→ **任务要求 A**:
根据下面这段 pandas 代码记录回答：
(i) 在 In [13] 中用 fill_value=0 重新索引后，索引 'k' 对应的值是多少？
(ii) 在 In [23] 中以 method='bfill' 重新索引后，索引 5 对应的值是多少？
(iii) 执行 test.drop('a') 后，结果中剩下哪几个索引标签？
→ **任务要求 B**:
请续写下面这段 pandas 代码记录，从最后一行之后接着写。

→ **研读文本**:
= = = = = = =

In [11]: test = Series([1,2,3,4,5],index=['e','b','c','d','a'])
In [12]: test
Out[12]:
e 1
b 2
c 3
d 4
a 5
dtype: int64
In [13]: test1 = test.reindex(['a','b','k','g','h'],fill_value=0)
In [14]: test1
Out[14]:
a 5
b 2
k 0
g 0
h 0
dtype: int64
In [21]: test3 = Series([1,2,3,4,5],index=[2,4,7,8,9])
In [23]: test3.reindex(range(10),method='bfill')
Out[23]:
0 1
1 1
2 1
3 2
4 2
5 3
6 3
7 3
8 4
9 5
dtype: int64
In [36]: test = DataFrame(np.arange(16).reshape((4,4)),index=['a','b','c','d'],columns=['oh','te','ca','ka'])
In [37]: test
Out[37]:
oh te ca ka
a 0 1 2 3
b 4 5 6 7
c 8 9 10 11
d 12 13 14 15
In [38]: test1 = test.reindex(columns=['oh','ca','aa','ss'],fill_value=12)
In [39]: test1
Out[39]:
oh ca aa ss
a 0 2 12 12
b 4 6 12 12
c 8 10 12 12
d 12 14 12 12
In [40]: test1 = test.reindex(['d','a','b','c'])
In [41]: test1
Out[41]:
oh te ca ka
d 12 13 14 15
a 0 1 2 3
b 4 5 6 7
c 8 9 10 11
2.drop系列方法和常用操作
In [42]: test = Series([1,1,2,np.nan],index=list("abcd"))
In [43]: test
Out[43]:
a 1.0
b 1.0
c 2.0
d NaN
dtype: float64
In [44]: test.drop('a')
Out[44]:
b 1.0
c 2.0
d NaN
dtype: float64
In [36]: test.dropna()

= = = = = = =

→ **数据部分**:
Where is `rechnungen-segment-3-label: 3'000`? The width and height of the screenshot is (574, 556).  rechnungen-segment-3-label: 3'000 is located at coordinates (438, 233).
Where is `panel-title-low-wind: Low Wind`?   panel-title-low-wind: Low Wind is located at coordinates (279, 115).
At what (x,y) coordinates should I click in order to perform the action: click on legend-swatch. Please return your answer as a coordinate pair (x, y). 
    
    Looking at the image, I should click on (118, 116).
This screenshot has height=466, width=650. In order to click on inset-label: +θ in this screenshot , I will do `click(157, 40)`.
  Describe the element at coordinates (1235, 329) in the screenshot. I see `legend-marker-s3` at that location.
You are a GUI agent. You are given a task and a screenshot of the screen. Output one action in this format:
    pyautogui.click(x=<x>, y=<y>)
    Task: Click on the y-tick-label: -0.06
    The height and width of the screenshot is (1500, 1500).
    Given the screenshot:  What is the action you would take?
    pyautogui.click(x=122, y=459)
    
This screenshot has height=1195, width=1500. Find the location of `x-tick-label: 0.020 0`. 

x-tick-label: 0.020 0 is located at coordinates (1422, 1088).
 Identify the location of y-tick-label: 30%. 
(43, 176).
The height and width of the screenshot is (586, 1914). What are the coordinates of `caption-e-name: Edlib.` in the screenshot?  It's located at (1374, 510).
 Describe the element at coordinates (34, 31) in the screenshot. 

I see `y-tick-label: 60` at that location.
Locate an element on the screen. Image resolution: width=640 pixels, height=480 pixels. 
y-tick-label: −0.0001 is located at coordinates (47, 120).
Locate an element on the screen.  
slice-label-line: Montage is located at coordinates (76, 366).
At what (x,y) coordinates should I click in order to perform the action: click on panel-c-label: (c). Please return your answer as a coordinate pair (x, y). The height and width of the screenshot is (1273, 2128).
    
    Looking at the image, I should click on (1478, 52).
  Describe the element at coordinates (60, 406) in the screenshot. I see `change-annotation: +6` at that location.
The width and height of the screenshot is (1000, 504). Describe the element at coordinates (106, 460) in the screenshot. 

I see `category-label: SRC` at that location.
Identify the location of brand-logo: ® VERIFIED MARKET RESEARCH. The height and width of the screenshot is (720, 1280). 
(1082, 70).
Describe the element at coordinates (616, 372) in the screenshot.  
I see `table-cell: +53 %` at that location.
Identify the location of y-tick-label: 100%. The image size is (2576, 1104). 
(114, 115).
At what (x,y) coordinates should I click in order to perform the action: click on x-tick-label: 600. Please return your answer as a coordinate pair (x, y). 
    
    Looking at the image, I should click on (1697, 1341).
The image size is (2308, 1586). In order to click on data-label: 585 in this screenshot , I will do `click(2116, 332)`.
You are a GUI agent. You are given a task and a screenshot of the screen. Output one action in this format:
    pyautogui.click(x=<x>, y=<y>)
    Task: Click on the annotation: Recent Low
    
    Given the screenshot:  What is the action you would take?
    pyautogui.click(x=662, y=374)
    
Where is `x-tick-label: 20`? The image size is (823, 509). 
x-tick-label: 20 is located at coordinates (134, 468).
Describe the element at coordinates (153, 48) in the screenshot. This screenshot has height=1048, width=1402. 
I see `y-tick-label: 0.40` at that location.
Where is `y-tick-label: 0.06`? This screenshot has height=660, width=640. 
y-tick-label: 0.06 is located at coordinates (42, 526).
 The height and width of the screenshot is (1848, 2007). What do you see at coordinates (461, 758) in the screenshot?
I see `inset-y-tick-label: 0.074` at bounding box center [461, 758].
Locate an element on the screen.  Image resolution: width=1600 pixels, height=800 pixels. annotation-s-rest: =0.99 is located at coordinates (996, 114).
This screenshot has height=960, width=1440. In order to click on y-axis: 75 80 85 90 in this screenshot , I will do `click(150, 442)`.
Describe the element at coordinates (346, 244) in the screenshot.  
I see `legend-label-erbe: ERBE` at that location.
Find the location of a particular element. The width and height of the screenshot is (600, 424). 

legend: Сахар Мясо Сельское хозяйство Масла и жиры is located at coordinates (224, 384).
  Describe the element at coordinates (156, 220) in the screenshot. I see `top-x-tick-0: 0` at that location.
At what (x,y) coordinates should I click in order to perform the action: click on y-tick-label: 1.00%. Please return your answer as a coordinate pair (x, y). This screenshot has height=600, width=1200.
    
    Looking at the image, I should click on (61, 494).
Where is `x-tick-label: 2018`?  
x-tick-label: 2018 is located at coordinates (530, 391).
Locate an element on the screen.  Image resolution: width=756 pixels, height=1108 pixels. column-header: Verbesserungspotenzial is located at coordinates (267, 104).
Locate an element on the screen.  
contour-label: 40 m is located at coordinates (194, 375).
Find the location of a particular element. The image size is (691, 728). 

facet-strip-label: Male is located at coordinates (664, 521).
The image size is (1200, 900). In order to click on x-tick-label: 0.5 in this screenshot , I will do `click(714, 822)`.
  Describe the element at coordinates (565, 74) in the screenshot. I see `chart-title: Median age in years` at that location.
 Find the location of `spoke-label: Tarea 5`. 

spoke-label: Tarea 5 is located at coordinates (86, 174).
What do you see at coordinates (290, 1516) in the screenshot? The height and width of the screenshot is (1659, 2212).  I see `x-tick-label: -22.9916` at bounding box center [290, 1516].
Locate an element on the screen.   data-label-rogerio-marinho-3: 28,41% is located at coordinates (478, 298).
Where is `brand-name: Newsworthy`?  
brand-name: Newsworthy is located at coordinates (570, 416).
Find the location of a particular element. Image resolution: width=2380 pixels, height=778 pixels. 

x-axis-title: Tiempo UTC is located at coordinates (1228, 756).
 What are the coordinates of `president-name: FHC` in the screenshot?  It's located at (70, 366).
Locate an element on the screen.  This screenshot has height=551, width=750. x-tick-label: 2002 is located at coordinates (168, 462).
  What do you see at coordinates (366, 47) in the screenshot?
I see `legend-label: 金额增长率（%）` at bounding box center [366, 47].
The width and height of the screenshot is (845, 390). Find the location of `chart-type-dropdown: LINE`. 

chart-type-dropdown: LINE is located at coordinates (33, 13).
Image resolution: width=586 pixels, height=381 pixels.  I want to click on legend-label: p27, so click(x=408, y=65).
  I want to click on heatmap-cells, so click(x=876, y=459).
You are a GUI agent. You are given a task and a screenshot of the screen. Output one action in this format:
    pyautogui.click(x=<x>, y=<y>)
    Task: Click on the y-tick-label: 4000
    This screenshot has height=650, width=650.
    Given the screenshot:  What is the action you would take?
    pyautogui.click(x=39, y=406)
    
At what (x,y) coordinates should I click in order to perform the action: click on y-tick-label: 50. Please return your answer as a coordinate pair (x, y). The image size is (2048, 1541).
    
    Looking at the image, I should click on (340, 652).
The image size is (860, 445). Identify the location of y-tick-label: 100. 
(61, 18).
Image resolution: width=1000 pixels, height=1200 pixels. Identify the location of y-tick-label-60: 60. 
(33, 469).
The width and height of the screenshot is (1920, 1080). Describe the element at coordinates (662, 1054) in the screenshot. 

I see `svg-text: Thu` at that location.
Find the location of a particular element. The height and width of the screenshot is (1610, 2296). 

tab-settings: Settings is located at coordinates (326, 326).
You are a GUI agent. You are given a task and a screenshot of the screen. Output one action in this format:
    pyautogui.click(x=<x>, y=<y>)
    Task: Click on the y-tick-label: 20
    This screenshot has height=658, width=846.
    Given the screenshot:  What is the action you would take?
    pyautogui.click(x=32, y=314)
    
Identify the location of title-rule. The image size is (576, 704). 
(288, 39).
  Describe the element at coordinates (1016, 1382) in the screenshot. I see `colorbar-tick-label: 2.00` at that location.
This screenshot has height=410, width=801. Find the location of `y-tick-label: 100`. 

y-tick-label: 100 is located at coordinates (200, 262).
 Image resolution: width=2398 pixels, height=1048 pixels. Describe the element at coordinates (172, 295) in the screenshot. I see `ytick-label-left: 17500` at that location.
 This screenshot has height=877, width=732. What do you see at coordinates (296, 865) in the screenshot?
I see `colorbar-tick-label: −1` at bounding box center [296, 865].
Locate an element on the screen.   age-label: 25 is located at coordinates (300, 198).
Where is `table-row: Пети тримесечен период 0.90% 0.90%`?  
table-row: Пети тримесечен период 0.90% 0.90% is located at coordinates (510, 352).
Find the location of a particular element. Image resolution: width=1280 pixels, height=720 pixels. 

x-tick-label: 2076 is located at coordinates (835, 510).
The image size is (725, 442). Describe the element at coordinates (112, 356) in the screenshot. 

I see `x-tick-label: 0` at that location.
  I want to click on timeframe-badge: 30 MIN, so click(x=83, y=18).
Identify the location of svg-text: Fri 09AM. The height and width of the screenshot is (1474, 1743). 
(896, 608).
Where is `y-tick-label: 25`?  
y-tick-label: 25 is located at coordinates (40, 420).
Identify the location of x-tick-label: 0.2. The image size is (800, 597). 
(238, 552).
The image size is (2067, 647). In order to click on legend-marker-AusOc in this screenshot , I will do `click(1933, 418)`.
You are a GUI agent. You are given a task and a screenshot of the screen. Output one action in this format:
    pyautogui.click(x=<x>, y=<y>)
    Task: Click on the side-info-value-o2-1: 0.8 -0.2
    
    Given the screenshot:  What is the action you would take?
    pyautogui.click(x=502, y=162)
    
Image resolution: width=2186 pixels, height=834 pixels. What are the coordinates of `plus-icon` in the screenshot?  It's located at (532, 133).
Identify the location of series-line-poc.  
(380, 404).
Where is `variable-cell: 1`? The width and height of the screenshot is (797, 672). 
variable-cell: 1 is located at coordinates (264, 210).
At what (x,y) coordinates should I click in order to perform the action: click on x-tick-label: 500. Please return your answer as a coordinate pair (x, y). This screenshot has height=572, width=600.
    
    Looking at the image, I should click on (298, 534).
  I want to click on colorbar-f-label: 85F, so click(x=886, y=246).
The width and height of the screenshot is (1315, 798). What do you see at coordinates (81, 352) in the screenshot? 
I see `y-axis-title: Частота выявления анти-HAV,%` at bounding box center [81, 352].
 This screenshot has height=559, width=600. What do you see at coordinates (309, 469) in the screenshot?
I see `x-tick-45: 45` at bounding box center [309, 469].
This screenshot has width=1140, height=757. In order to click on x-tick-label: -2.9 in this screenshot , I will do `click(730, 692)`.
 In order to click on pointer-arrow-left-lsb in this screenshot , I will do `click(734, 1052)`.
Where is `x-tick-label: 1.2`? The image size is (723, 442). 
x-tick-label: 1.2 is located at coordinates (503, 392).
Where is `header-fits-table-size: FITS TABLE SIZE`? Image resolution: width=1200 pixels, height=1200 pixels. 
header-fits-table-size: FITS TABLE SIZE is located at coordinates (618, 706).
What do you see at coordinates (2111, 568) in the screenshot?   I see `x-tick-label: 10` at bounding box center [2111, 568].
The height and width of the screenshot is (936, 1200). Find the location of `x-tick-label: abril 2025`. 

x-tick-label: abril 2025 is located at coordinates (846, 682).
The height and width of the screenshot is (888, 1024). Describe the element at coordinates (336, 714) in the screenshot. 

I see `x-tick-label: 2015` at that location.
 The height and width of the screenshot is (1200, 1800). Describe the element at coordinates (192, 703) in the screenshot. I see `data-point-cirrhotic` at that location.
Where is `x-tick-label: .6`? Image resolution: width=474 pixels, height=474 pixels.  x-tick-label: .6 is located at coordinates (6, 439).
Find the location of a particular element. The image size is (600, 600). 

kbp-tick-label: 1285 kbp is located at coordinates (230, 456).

= = = = = = =

→ **任务解答 A**:
(i) 0
(ii) 3
(iii) b、c、d

→ **任务解答 B**:
Out[36]:
a 1.0
b 1.0
c 2.0
dtype: float64
In [37]: test>5
Out[37]:
a False
b False
c False
d False
dtype: bool
In [38]: test>1
Out[38]:
a False
b False
c True
d False
dtype: bool
In [39]: test[test>1]
Out[39]:
c 2.0
dtype: float64
In [40]: test+2
Out[40]:
a 3.0
b 3.0
c 4.0
d NaN
dtype: float64
In [55]: test = DataFrame({"key":[1,1,2,np.nan],"value":[2,1,2,4]})
In [56]: test
Out[56]:
key value
0 1.0 2
1 1.0 1
2 2.0 2
3 NaN 4
In [61]: test.drop(0)
Out[61]:
key value
1 1.0 1
2 2.0 2
3 NaN 4
In [58]: test.drop('key',axis=1)
Out[58]:
value
0 2
1 1
2 2
3 4
pandas的函数处理一部分是顶级的函数pandas函数提供的。
pandas顶级函数,所对应的操作是+、-、/ * 。比较简单自己实操。
apply作用在行或者列,applymap作用在元素级别。
In [69]: test = DataFrame(np.arange(16).reshape((4,4)),columns=list("abcd"),index=list("kbgh"))
In [70]: test
Out[70]:
a b c d
k 0 1 2 3
b 4 5 6 7
g 8 9 10 11
h 12 13 14 15
In [71]: f = lambda x: x.max()-x.min()
In [72]: test.apply(f,axis=1)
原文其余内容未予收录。